Agricultural Cooperatives and Dilemmas of Survival
Gray, Thomas W.
Heffernan, William D.
Hendrickson, Mary K.
The context of agricultural cooperatives is undergoing major change with the development of various food and information monitoring technologies. Large multi-nationals have moved to take advantage of these developments with the construction of agri-food chains. These chains are being facilitated via various mergers, acquisitions, and alliances, with the power, and deepening power of such deep-pocket organizations as Cargill, ADM, and ConAgra. Cooperatives have been integrated into these chains for their core competencies, generally for their supply functions, and capacity to handle primary commodities. These direct links to the farmers serve as markets for biotechnology innovations, and as a source of raw material for later processing. Agricultural cooperatives in general are not well suited to compete with these giants, given they are highly specialized at the first handler level.
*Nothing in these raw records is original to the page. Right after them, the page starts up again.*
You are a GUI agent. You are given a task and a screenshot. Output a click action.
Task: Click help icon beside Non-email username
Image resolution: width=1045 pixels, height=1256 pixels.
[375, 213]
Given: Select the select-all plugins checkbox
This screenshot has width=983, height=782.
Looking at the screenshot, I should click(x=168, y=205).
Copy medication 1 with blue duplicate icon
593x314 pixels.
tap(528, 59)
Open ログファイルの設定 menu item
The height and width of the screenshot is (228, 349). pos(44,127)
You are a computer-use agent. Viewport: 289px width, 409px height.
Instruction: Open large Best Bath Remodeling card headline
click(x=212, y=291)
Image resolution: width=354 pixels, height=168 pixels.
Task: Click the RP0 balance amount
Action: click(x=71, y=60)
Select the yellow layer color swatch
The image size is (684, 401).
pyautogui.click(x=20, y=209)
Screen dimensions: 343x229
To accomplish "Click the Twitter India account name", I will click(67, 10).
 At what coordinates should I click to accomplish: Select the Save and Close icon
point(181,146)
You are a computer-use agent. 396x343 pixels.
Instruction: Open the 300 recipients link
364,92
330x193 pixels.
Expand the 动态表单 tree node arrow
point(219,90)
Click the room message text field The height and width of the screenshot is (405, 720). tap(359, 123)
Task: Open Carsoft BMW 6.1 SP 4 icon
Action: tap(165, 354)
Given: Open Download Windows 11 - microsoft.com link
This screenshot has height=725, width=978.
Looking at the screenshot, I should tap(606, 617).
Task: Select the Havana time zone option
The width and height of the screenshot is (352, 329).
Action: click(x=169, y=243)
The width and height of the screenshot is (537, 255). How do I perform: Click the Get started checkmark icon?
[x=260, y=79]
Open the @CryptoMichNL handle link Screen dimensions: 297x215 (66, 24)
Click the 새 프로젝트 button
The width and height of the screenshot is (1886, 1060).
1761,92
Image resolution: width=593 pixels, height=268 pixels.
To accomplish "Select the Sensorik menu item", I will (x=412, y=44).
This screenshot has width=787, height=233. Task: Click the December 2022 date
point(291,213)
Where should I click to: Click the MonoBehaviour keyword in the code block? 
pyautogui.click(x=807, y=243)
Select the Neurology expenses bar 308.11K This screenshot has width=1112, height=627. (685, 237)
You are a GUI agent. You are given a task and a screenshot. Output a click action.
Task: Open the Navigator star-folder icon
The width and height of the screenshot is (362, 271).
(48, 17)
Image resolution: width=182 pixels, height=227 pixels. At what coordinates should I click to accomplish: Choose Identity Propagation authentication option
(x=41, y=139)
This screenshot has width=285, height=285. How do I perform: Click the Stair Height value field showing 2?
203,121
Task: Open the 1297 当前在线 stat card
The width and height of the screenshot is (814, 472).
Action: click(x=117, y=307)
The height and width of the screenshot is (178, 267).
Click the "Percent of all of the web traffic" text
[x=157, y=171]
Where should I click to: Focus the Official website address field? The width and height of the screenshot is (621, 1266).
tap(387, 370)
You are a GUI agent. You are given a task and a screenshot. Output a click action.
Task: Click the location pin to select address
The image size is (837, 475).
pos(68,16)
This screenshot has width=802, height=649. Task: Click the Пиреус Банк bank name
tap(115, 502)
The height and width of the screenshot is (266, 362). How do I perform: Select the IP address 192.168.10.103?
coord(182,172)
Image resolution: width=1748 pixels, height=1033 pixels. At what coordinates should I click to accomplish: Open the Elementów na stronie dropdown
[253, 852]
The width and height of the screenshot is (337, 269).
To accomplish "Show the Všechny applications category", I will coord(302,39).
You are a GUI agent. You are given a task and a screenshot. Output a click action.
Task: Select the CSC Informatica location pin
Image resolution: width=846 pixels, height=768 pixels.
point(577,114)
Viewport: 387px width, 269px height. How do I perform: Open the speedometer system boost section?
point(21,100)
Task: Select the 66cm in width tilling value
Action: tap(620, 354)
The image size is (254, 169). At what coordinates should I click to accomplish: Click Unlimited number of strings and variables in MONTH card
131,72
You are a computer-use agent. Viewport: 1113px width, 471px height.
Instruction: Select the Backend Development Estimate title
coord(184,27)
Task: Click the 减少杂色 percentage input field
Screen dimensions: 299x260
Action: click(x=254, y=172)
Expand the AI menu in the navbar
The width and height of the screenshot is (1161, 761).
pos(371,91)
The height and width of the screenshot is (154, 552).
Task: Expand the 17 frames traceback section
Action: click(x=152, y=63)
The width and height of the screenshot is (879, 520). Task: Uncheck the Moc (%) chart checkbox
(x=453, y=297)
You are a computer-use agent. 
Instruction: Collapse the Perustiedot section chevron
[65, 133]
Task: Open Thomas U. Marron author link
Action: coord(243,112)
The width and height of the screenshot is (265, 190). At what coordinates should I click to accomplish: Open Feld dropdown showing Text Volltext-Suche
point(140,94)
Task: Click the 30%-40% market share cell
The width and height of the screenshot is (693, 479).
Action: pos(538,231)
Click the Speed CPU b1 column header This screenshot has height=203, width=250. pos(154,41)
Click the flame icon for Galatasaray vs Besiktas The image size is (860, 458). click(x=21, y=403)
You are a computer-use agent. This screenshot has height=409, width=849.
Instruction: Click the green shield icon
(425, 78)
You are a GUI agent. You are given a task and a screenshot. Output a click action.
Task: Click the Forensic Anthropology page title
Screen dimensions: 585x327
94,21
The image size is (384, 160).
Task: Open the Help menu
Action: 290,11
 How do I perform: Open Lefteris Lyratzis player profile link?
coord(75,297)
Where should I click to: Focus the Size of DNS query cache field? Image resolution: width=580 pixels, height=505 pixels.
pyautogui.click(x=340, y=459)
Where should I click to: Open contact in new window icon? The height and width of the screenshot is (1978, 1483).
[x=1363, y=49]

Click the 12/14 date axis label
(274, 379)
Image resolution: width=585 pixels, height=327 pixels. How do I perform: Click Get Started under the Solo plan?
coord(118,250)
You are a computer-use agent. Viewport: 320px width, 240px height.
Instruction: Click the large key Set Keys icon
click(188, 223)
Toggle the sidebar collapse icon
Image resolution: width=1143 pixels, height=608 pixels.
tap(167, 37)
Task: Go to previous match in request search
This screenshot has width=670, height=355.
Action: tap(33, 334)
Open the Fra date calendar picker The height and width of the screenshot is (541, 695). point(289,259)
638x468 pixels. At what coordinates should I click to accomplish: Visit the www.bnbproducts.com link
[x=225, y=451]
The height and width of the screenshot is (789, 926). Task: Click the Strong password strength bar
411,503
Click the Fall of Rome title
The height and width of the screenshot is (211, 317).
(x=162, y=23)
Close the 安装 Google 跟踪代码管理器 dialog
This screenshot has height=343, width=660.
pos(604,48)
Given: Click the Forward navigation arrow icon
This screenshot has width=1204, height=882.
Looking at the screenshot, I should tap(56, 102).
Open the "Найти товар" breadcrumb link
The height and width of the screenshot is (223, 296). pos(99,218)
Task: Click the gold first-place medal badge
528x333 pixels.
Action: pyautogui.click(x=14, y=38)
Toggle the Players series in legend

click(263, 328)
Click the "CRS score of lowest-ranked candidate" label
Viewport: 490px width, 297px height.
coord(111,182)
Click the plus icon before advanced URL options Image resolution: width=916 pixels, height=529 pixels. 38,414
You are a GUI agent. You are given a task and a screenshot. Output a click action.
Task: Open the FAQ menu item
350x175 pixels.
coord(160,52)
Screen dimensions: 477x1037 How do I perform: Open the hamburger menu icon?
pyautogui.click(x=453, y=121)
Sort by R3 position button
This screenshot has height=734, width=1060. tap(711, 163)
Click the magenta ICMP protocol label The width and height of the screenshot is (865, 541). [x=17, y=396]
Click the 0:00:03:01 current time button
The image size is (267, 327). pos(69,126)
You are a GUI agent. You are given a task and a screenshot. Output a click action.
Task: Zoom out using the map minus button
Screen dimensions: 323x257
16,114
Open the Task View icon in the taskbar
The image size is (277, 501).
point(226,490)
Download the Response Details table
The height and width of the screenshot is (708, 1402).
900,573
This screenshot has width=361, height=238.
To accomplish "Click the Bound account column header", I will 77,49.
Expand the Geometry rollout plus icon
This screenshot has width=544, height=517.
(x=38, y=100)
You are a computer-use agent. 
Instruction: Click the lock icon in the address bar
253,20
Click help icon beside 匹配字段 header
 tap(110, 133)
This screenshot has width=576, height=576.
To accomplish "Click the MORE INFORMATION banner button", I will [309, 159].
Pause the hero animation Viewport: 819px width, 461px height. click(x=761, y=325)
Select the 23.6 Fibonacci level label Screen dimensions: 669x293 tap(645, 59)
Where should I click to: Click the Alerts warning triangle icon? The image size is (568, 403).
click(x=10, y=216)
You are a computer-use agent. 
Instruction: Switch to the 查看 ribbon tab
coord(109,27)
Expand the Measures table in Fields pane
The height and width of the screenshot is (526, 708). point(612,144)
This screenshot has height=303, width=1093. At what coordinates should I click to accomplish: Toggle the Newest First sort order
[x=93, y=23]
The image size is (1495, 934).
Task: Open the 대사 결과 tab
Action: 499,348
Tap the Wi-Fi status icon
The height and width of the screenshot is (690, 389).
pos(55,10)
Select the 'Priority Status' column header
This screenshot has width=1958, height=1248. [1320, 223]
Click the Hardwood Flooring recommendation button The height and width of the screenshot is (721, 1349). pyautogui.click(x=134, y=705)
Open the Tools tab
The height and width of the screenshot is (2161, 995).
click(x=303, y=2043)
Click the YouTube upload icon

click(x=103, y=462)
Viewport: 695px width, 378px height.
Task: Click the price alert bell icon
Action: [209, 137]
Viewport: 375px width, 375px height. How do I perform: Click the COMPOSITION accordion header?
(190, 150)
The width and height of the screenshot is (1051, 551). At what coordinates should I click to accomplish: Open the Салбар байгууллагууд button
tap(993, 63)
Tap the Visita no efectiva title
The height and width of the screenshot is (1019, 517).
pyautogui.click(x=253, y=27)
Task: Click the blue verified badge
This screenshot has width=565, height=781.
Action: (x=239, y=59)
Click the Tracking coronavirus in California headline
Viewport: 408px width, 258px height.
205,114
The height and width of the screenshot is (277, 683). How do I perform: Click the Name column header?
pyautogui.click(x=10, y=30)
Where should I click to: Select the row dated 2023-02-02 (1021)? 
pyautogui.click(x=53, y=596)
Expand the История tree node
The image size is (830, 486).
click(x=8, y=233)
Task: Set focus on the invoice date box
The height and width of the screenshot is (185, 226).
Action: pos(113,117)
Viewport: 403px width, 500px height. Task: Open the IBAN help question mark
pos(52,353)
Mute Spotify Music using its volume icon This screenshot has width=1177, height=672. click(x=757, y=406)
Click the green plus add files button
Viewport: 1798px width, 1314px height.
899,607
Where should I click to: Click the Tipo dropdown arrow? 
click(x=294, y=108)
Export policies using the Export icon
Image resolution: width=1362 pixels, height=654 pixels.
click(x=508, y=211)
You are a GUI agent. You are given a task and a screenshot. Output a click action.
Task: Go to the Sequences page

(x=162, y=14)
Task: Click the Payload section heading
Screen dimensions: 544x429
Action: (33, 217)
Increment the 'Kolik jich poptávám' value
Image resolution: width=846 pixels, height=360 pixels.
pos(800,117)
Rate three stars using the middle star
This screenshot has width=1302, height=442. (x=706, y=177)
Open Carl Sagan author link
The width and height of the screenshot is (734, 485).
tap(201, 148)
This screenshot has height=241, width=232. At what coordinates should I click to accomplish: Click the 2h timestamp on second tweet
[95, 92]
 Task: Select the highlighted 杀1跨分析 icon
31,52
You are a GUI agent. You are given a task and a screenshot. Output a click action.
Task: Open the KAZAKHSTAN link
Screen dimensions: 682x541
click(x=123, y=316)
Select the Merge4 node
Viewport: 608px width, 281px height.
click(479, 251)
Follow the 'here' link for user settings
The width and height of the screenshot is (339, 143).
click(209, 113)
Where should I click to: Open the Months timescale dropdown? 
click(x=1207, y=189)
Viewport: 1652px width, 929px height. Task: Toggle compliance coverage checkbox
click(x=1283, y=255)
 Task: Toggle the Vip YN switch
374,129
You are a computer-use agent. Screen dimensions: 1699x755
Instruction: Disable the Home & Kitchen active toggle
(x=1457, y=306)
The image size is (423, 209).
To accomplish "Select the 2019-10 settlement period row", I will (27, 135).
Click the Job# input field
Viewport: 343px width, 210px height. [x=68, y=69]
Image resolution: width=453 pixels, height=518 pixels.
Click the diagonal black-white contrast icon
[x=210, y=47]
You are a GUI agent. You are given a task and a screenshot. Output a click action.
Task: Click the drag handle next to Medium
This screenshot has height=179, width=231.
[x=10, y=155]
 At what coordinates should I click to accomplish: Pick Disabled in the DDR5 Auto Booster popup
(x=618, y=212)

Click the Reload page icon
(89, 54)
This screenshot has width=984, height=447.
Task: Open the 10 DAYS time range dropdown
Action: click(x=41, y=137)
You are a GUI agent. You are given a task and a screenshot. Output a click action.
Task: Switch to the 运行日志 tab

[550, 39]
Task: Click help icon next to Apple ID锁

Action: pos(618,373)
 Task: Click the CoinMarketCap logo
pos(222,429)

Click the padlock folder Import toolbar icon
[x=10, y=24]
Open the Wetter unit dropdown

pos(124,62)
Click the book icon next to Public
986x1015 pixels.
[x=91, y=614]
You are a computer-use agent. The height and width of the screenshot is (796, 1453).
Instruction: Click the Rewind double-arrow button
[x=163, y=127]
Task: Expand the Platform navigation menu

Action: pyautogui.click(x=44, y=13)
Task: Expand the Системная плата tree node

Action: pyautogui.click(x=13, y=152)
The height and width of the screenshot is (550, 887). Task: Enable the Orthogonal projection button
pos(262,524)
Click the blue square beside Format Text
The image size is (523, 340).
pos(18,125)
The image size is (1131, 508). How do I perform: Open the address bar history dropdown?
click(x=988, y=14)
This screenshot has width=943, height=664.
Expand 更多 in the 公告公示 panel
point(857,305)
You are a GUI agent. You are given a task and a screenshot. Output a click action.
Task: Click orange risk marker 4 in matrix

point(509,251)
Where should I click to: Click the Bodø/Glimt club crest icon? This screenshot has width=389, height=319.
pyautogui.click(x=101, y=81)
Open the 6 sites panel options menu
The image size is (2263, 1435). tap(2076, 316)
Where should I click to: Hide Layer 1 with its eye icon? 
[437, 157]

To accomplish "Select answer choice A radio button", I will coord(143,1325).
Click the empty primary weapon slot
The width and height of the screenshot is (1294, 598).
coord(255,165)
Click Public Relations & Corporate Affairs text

However some cooperatives are able to enter the competition along the lines of multi-nationals competition, i.e. non-price competition in product differentiation, branding, advertising, research and capacity expansion. Farmland, Gold Kist, AGP, Land O'Lakes and Growmark are examples. The cost of these positionings is to shift these organizations toward positions that are characteristically less cooperative, and more bureaucratic, and more top down, though likely more efficient, and with greater market penetration.